**Data shown**
>>>

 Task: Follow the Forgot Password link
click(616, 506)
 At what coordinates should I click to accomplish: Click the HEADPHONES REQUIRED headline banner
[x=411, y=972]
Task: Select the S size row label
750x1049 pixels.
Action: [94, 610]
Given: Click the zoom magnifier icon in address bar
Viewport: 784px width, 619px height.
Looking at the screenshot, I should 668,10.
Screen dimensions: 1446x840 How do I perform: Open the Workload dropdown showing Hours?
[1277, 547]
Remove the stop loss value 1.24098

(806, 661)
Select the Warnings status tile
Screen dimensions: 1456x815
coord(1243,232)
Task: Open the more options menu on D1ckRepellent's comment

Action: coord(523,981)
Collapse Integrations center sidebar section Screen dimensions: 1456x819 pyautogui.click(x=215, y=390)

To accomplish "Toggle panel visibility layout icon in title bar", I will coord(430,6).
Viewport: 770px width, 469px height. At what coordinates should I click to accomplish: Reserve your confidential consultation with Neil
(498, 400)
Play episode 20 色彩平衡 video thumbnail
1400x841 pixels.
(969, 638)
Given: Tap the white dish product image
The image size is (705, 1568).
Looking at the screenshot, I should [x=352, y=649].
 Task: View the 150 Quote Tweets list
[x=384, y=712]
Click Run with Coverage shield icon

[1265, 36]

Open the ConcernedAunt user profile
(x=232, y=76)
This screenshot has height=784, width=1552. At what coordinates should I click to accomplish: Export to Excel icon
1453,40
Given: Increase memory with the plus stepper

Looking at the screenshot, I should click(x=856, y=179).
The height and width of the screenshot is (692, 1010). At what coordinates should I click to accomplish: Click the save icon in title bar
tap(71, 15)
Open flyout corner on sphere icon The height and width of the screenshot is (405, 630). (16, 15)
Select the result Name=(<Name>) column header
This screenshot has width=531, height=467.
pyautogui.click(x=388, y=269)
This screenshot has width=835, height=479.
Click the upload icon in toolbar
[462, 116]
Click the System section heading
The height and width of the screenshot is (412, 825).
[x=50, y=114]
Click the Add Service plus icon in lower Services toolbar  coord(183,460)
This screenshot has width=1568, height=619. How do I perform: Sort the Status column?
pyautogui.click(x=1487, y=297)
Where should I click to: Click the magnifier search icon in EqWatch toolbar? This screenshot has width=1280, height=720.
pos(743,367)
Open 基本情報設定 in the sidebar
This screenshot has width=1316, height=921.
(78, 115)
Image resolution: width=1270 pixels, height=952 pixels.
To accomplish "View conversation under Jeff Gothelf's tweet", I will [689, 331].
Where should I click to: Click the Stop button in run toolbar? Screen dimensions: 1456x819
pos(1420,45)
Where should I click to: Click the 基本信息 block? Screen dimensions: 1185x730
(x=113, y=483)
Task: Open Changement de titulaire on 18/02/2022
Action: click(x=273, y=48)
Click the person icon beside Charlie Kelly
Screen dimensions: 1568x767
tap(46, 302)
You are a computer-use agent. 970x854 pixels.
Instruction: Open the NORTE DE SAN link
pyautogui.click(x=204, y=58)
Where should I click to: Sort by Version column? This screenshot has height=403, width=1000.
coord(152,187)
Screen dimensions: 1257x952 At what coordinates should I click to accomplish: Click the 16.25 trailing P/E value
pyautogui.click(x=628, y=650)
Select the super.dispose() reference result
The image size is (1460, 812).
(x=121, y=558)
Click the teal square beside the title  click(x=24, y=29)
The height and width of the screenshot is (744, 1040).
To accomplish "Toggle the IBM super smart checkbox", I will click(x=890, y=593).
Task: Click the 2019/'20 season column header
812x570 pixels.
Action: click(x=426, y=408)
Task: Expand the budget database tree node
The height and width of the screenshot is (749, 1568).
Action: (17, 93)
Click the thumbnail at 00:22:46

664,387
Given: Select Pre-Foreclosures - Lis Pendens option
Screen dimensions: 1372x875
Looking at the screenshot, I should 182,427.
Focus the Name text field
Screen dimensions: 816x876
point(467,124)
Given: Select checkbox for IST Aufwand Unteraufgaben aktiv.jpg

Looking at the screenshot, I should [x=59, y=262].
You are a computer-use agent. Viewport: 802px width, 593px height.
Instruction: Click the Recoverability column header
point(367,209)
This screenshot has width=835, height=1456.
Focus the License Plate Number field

<<<

**Exercise details**
Convert every line of the entries above into a Markdown table with the columns Row and Line. Skip blank lines and number the remaining rows in order.

**Solved exercise**
| Row | Line |
|---|---|
| 1 |  Task: Follow the Forgot Password link |
| 2 | click(616, 506) |
| 3 |  At what coordinates should I click to accomplish: Click the HEADPHONES REQUIRED headline banner |
| 4 | [x=411, y=972] |
| 5 | Task: Select the S size row label |
| 6 | 750x1049 pixels. |
| 7 | Action: [94, 610] |
| 8 | Given: Click the zoom magnifier icon in address bar |
| 9 | Viewport: 784px width, 619px height. |
| 10 | Looking at the screenshot, I should 668,10. |
| 11 | Screen dimensions: 1446x840 How do I perform: Open the Workload dropdown showing Hours? |
| 12 | [1277, 547] |
| 13 | Remove the stop loss value 1.24098 |
| 14 | (806, 661) |
| 15 | Select the Warnings status tile |
| 16 | Screen dimensions: 1456x815 |
| 17 | coord(1243,232) |
| 18 | Task: Open the more options menu on D1ckRepellent's comment |
| 19 | Action: coord(523,981) |
| 20 | Collapse Integrations center sidebar section Screen dimensions: 1456x819 pyautogui.click(x=215, y=390) |
| 21 | To accomplish "Toggle panel visibility layout icon in title bar", I will coord(430,6). |
| 22 | Viewport: 770px width, 469px height. At what coordinates should I click to accomplish: Reserve your confidential consultation with Neil |
| 23 | (498, 400) |
| 24 | Play episode 20 色彩平衡 video thumbnail |
| 25 | 1400x841 pixels. |
| 26 | (969, 638) |
| 27 | Given: Tap the white dish product image |
| 28 | The image size is (705, 1568). |
| 29 | Looking at the screenshot, I should [x=352, y=649]. |
| 30 |  Task: View the 150 Quote Tweets list |
| 31 | [x=384, y=712] |
| 32 | Click Run with Coverage shield icon |
| 33 | [1265, 36] |
| 34 | Open the ConcernedAunt user profile |
| 35 | (x=232, y=76) |
| 36 | This screenshot has height=784, width=1552. At what coordinates should I click to accomplish: Export to Excel icon |
| 37 | 1453,40 |
| 38 | Given: Increase memory with the plus stepper |
| 39 | Looking at the screenshot, I should click(x=856, y=179). |
| 40 | The height and width of the screenshot is (692, 1010). At what coordinates should I click to accomplish: Click the save icon in title bar |
| 41 | tap(71, 15) |
| 42 | Open flyout corner on sphere icon The height and width of the screenshot is (405, 630). (16, 15) |
| 43 | Select the result Name=(<Name>) column header |
| 44 | This screenshot has width=531, height=467. |
| 45 | pyautogui.click(x=388, y=269) |
| 46 | This screenshot has width=835, height=479. |
| 47 | Click the upload icon in toolbar |
| 48 | [462, 116] |
| 49 | Click the System section heading |
| 50 | The height and width of the screenshot is (412, 825). |
| 51 | [x=50, y=114] |
| 52 | Click the Add Service plus icon in lower Services toolbar  coord(183,460) |
| 53 | This screenshot has width=1568, height=619. How do I perform: Sort the Status column? |
| 54 | pyautogui.click(x=1487, y=297) |
| 55 | Where should I click to: Click the magnifier search icon in EqWatch toolbar? This screenshot has width=1280, height=720. |
| 56 | pos(743,367) |
| 57 | Open 基本情報設定 in the sidebar |
| 58 | This screenshot has width=1316, height=921. |
| 59 | (78, 115) |
| 60 | Image resolution: width=1270 pixels, height=952 pixels. |
| 61 | To accomplish "View conversation under Jeff Gothelf's tweet", I will [689, 331]. |
| 62 | Where should I click to: Click the Stop button in run toolbar? Screen dimensions: 1456x819 |
| 63 | pos(1420,45) |
| 64 | Where should I click to: Click the 基本信息 block? Screen dimensions: 1185x730 |
| 65 | (x=113, y=483) |
| 66 | Task: Open Changement de titulaire on 18/02/2022 |
| 67 | Action: click(x=273, y=48) |
| 68 | Click the person icon beside Charlie Kelly |
| 69 | Screen dimensions: 1568x767 |
| 70 | tap(46, 302) |
| 71 | You are a computer-use agent. 970x854 pixels. |
| 72 | Instruction: Open the NORTE DE SAN link |
| 73 | pyautogui.click(x=204, y=58) |
| 74 | Where should I click to: Sort by Version column? This screenshot has height=403, width=1000. |
| 75 | coord(152,187) |
| 76 | Screen dimensions: 1257x952 At what coordinates should I click to accomplish: Click the 16.25 trailing P/E value |
| 77 | pyautogui.click(x=628, y=650) |
| 78 | Select the super.dispose() reference result |
| 79 | The image size is (1460, 812). |
| 80 | (x=121, y=558) |
| 81 | Click the teal square beside the title  click(x=24, y=29) |
| 82 | The height and width of the screenshot is (744, 1040). |
| 83 | To accomplish "Toggle the IBM super smart checkbox", I will click(x=890, y=593). |
| 84 | Task: Click the 2019/'20 season column header |
| 85 | 812x570 pixels. |
| 86 | Action: click(x=426, y=408) |
| 87 | Task: Expand the budget database tree node |
| 88 | The height and width of the screenshot is (749, 1568). |
| 89 | Action: (17, 93) |
| 90 | Click the thumbnail at 00:22:46 |
| 91 | 664,387 |
| 92 | Given: Select Pre-Foreclosures - Lis Pendens option |
| 93 | Screen dimensions: 1372x875 |
| 94 | Looking at the screenshot, I should 182,427. |
| 95 | Focus the Name text field |
| 96 | Screen dimensions: 816x876 |
| 97 | point(467,124) |
| 98 | Given: Select checkbox for IST Aufwand Unteraufgaben aktiv.jpg |
| 99 | Looking at the screenshot, I should [x=59, y=262]. |
| 100 | You are a computer-use agent. Viewport: 802px width, 593px height. |
| 101 | Instruction: Click the Recoverability column header |
| 102 | point(367,209) |
| 103 | This screenshot has width=835, height=1456. |
| 104 | Focus the License Plate Number field |